### SET EXERCISE
Please repeat the following lines exactly, beginning with the line that contains "Go to the previous" and ending after the line that contains "coord(48,660)".

### DATA SECTION

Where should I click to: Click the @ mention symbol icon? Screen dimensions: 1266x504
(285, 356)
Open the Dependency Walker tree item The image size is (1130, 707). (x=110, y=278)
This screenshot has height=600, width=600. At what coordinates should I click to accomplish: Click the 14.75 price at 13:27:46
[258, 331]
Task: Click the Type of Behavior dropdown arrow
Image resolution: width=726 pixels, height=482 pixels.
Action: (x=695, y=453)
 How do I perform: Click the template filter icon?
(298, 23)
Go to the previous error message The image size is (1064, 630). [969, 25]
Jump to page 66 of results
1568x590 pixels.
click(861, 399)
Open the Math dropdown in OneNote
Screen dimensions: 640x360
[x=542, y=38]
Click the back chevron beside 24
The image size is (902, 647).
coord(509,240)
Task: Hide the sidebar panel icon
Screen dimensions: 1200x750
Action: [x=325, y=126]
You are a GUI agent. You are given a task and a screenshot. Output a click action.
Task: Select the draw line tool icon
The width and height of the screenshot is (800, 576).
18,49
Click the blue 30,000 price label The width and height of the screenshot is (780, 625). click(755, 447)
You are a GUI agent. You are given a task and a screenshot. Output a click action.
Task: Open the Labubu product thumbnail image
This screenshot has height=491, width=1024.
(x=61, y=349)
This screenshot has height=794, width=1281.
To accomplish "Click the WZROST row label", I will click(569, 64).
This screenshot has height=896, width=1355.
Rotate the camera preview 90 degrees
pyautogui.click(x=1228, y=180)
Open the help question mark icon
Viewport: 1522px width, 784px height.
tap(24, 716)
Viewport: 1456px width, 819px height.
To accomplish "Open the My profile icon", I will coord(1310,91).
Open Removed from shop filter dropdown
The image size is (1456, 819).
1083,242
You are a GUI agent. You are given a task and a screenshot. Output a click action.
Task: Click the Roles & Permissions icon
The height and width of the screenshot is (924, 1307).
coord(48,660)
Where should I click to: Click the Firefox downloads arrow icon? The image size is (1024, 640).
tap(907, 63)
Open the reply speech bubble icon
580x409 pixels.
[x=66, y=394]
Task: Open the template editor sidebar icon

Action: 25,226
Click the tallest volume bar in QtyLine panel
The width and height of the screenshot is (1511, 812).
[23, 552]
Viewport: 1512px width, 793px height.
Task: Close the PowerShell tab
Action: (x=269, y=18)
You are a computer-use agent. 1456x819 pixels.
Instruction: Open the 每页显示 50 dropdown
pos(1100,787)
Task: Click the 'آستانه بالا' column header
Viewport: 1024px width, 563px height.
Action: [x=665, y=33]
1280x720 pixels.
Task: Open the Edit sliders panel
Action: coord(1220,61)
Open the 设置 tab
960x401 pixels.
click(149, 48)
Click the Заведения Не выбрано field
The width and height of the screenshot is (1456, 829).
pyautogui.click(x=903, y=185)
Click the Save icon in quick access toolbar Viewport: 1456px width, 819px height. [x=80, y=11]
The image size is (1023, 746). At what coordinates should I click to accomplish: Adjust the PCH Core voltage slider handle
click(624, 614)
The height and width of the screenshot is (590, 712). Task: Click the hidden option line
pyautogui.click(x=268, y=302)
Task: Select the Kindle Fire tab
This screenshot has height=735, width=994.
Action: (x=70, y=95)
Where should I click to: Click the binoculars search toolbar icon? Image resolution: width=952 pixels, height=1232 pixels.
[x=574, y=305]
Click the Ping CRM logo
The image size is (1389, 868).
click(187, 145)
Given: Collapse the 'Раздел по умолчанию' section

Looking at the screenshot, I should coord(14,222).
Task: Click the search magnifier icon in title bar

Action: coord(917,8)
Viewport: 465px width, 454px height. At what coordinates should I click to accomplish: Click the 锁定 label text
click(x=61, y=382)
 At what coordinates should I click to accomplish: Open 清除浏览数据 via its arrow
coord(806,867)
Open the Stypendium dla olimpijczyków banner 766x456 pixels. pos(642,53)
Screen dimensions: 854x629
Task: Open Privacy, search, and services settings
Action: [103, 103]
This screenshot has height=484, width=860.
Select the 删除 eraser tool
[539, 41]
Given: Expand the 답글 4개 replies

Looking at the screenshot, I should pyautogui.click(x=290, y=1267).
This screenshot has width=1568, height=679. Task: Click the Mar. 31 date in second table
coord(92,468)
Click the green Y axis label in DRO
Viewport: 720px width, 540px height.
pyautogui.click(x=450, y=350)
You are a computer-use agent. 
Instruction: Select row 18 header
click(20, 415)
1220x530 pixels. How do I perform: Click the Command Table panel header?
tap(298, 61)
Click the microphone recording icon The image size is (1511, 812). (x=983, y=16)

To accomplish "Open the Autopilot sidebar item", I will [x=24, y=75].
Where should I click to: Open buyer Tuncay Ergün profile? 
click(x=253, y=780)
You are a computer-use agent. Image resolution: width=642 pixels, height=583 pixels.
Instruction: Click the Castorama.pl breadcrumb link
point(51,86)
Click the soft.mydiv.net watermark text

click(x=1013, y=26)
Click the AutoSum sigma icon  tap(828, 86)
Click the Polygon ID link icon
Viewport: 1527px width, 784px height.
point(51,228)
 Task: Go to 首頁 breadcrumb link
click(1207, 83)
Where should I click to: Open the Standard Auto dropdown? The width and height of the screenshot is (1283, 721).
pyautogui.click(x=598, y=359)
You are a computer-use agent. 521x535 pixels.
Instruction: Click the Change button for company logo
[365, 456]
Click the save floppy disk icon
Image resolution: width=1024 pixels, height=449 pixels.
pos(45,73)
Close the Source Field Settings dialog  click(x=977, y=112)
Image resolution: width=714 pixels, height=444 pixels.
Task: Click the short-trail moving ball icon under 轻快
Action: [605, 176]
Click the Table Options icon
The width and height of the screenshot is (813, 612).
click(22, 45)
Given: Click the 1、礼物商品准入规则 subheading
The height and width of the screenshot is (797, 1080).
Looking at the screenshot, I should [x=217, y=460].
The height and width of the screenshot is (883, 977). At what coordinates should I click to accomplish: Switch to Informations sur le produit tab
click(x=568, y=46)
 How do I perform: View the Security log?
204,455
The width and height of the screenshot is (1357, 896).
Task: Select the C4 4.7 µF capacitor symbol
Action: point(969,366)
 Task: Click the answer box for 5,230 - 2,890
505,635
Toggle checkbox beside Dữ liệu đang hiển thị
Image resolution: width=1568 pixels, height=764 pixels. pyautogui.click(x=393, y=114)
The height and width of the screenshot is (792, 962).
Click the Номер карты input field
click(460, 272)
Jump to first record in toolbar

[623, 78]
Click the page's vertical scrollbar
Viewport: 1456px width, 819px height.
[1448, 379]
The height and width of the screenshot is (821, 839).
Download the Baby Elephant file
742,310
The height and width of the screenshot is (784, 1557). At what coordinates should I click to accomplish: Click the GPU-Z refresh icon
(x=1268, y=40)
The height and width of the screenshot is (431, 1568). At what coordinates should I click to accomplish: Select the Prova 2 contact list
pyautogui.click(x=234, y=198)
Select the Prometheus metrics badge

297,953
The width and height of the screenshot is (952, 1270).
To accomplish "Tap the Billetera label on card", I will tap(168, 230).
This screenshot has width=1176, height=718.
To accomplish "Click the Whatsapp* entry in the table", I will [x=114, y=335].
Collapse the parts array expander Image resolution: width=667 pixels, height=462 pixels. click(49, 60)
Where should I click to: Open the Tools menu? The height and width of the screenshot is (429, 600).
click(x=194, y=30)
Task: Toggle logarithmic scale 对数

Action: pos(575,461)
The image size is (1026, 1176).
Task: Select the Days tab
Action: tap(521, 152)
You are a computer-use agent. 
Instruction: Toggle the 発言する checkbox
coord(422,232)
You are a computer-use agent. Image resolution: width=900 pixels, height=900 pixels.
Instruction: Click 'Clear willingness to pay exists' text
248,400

### OUTPUT
Go to the previous error message The image size is (1064, 630). [969, 25]
Jump to page 66 of results
1568x590 pixels.
click(861, 399)
Open the Math dropdown in OneNote
Screen dimensions: 640x360
[x=542, y=38]
Click the back chevron beside 24
The image size is (902, 647).
coord(509,240)
Task: Hide the sidebar panel icon
Screen dimensions: 1200x750
Action: [x=325, y=126]
You are a GUI agent. You are given a task and a screenshot. Output a click action.
Task: Select the draw line tool icon
The width and height of the screenshot is (800, 576).
18,49
Click the blue 30,000 price label The width and height of the screenshot is (780, 625). click(755, 447)
You are a GUI agent. You are given a task and a screenshot. Output a click action.
Task: Open the Labubu product thumbnail image
This screenshot has height=491, width=1024.
(x=61, y=349)
This screenshot has height=794, width=1281.
To accomplish "Click the WZROST row label", I will click(569, 64).
This screenshot has height=896, width=1355.
Rotate the camera preview 90 degrees
pyautogui.click(x=1228, y=180)
Open the help question mark icon
Viewport: 1522px width, 784px height.
tap(24, 716)
Viewport: 1456px width, 819px height.
To accomplish "Open the My profile icon", I will coord(1310,91).
Open Removed from shop filter dropdown
The image size is (1456, 819).
1083,242
You are a GUI agent. You are given a task and a screenshot. Output a click action.
Task: Click the Roles & Permissions icon
The height and width of the screenshot is (924, 1307).
coord(48,660)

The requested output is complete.